Checking if we're going uphill or downhill in each section: Now, we pick a test number in each section (interval) and put it into our "slope-teller" (f'(x)) to see if the slope is positive (uphill) or negative (downhill).
- Before x = -1 (let's try x = -2): f'(-2) = 15(-2)^2 (1 - (-2)^2) = 15(4)(1 - 4) = 60(-3) = -180. Since it's negative, the function is decreasing here (going downhill).
- Between x = -1 and x = 0 (let's try x = -0.5): f'(-0.5) = 15(-0.5)^2 (1 - (-0.5)^2) = 15(0.25)(1 - 0.25) = 3.75(0.75) = 2.8125. Since it's positive, the function is increasing here (going uphill).
- Between x = 0 and x = 1 (let's try x = 0.5): f'(0.5) = 15(0.5)^2 (1 - (0.5)^2) = 15(0.25)(1 - 0.25) = 3.75(0.75) = 2.8125. Since it's positive, the function is increasing here (going uphill).

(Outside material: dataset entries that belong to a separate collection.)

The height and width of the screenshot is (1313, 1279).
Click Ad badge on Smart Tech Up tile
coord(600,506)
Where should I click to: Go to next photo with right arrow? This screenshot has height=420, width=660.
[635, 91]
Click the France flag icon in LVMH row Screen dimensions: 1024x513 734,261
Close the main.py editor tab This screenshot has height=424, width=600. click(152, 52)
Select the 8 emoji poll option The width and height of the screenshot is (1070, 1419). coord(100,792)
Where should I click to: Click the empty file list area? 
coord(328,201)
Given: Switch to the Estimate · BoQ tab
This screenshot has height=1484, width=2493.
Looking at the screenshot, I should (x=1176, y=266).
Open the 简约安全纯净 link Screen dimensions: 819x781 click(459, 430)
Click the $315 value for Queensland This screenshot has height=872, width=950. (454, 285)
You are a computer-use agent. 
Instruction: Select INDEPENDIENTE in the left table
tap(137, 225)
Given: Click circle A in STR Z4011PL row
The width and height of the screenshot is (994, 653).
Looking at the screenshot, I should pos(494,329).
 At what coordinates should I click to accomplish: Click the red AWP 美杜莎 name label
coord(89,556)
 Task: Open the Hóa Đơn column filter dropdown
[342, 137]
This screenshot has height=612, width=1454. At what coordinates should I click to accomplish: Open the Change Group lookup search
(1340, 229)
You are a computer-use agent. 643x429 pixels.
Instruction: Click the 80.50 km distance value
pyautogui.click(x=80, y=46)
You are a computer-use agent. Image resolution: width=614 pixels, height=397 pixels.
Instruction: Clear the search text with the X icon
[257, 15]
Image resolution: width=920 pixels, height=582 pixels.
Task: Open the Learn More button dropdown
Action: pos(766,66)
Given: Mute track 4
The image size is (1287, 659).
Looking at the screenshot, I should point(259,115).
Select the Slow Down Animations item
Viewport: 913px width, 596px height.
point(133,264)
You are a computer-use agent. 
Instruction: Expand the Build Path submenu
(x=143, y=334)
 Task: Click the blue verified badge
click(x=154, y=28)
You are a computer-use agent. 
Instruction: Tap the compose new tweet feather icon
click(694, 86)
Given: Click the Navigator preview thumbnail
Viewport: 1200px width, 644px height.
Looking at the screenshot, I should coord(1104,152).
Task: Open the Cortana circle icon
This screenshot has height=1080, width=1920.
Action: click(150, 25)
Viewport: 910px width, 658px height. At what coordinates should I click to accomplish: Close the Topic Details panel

- After x = 1 (let's try x = 2): f'(2) = 15(2)^2 (1 - (2)^2) = 15(4)(1 - 4) = 60(-3) = -180. Since it's negative, the function is decreasing here (going downhill).
Finding peaks and valleys (local maximums and minimums):
- At x = -1, the function changes from decreasing to increasing. This means it hit a low point, like a valley. This is a local minimum. Its height is f(-1) = 5(-1)^3 - 3(-1)^5 = -5 - (-3) = -5 + 3 = -2.
- At x = 0, the function was increasing and kept increasing. It just flattened out for a moment, but it wasn't a peak or a valley where it truly turned around.
- At x = 1, the function changes from increasing to decreasing. This means it hit a high point, like a hilltop. This is a local maximum. Its height is f(1) = 5(1)^3 - 3(1)^5 = 5 - 3 = 2.

So, the function goes uphill (increasing) from -1 all the way to 1. It goes downhill (decreasing) before -1 and after 1. We found a valley at x = -1 and a peak at x = 1!